Set exercise => Copy the records word for word, starting at the line that contains "Click the 公司" and continuing through the last line of the records.
═════ Exercise input
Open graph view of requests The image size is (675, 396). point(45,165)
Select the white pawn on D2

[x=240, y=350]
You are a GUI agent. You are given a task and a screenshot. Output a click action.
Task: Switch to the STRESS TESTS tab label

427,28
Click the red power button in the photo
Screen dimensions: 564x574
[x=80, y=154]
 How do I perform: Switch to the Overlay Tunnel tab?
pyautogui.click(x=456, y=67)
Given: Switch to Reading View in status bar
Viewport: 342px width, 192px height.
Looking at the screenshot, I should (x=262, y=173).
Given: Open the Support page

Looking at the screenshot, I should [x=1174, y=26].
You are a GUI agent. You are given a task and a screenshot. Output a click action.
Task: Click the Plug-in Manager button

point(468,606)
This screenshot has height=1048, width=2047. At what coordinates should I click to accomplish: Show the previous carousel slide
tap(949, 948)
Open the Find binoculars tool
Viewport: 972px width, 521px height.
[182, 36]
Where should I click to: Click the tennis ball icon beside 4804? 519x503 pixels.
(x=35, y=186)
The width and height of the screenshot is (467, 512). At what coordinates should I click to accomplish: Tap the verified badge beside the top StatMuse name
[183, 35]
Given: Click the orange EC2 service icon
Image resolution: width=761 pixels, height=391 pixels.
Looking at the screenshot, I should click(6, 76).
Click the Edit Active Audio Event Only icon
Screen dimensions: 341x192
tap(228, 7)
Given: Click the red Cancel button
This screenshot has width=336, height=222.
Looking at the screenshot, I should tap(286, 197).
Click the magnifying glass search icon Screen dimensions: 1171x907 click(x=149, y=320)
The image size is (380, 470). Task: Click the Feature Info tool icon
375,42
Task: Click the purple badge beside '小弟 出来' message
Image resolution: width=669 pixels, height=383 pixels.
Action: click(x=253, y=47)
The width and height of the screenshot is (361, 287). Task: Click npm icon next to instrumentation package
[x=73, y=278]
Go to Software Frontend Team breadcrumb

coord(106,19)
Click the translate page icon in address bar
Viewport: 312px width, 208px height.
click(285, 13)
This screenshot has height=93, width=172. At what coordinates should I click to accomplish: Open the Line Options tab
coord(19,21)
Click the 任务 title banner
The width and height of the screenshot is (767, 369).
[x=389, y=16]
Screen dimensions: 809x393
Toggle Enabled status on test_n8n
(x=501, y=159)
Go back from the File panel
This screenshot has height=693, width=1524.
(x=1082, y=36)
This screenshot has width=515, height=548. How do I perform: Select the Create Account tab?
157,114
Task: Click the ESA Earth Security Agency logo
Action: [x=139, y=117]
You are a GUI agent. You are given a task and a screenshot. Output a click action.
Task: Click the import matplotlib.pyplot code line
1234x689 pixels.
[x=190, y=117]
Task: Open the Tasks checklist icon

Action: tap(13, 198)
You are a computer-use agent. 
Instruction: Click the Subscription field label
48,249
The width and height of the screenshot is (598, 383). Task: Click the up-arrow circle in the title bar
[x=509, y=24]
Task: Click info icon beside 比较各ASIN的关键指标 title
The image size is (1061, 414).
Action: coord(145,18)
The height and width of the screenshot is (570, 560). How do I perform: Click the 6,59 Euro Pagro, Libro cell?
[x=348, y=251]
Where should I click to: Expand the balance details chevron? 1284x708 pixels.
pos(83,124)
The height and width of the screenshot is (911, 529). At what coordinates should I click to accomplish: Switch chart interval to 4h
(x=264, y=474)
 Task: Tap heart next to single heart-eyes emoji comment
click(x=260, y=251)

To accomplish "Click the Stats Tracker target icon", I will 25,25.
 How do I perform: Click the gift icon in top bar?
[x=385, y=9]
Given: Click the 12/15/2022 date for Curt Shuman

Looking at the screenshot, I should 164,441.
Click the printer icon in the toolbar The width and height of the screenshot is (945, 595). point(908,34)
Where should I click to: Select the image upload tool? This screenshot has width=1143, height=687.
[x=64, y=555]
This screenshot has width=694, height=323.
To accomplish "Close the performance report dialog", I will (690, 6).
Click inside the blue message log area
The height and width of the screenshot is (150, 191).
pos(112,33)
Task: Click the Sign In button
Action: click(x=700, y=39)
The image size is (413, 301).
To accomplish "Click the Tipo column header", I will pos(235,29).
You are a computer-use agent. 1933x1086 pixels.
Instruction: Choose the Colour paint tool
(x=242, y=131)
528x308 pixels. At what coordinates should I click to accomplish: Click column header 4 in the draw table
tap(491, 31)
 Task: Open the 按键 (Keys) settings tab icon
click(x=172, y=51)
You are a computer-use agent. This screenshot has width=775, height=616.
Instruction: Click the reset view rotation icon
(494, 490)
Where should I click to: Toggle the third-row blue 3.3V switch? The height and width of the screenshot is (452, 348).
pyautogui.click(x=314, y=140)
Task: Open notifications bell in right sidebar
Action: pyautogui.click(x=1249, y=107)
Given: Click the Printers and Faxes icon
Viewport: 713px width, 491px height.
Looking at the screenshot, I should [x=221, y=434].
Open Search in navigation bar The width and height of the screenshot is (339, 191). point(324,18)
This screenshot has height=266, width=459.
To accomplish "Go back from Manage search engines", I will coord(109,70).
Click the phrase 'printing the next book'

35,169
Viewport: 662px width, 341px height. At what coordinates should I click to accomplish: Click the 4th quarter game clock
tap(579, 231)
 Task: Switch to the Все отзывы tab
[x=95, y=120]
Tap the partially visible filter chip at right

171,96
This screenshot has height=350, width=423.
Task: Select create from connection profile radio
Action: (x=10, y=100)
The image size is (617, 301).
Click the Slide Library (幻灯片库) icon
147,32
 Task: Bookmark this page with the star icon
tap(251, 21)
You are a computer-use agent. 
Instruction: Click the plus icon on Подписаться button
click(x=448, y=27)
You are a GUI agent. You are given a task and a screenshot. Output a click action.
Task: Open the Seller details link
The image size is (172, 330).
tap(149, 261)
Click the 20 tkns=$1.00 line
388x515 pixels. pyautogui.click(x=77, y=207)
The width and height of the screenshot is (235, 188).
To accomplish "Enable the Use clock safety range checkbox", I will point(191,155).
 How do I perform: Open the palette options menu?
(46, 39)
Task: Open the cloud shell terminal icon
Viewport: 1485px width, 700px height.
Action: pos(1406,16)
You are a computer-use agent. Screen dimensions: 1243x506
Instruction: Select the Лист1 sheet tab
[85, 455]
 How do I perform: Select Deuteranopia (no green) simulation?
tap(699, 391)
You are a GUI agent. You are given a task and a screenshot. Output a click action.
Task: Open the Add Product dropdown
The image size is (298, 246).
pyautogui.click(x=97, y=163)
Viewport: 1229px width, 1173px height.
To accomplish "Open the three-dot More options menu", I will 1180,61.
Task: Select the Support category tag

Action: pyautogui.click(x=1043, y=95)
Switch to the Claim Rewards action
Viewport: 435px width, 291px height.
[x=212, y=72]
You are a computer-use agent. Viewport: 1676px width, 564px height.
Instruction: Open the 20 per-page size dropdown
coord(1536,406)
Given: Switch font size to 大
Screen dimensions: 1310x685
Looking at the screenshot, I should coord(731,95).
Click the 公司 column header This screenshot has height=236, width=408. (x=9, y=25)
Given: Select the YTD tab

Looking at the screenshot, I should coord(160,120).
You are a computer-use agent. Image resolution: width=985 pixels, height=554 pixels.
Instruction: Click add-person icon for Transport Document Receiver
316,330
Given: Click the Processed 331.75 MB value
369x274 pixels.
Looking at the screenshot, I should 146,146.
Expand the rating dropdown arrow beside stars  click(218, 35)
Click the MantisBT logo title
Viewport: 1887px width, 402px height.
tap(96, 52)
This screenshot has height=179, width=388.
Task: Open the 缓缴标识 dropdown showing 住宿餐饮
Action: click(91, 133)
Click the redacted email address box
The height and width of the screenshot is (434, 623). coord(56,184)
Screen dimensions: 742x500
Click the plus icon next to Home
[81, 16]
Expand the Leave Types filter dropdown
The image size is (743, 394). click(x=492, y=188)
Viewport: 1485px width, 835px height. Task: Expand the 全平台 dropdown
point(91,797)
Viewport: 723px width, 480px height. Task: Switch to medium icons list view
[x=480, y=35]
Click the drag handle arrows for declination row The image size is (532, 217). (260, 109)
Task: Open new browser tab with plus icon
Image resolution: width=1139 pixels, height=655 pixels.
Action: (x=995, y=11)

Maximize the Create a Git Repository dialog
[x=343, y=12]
══════════
Finished task =>
Click the 公司 column header This screenshot has height=236, width=408. (x=9, y=25)
Given: Select the YTD tab

Looking at the screenshot, I should coord(160,120).
You are a computer-use agent. Image resolution: width=985 pixels, height=554 pixels.
Instruction: Click add-person icon for Transport Document Receiver
316,330
Given: Click the Processed 331.75 MB value
369x274 pixels.
Looking at the screenshot, I should 146,146.
Expand the rating dropdown arrow beside stars  click(218, 35)
Click the MantisBT logo title
Viewport: 1887px width, 402px height.
tap(96, 52)
This screenshot has height=179, width=388.
Task: Open the 缓缴标识 dropdown showing 住宿餐饮
Action: click(91, 133)
Click the redacted email address box
The height and width of the screenshot is (434, 623). coord(56,184)
Screen dimensions: 742x500
Click the plus icon next to Home
[81, 16]
Expand the Leave Types filter dropdown
The image size is (743, 394). click(x=492, y=188)
Viewport: 1485px width, 835px height. Task: Expand the 全平台 dropdown
point(91,797)
Viewport: 723px width, 480px height. Task: Switch to medium icons list view
[x=480, y=35]
Click the drag handle arrows for declination row The image size is (532, 217). (260, 109)
Task: Open new browser tab with plus icon
Image resolution: width=1139 pixels, height=655 pixels.
Action: (x=995, y=11)

Maximize the Create a Git Repository dialog
[x=343, y=12]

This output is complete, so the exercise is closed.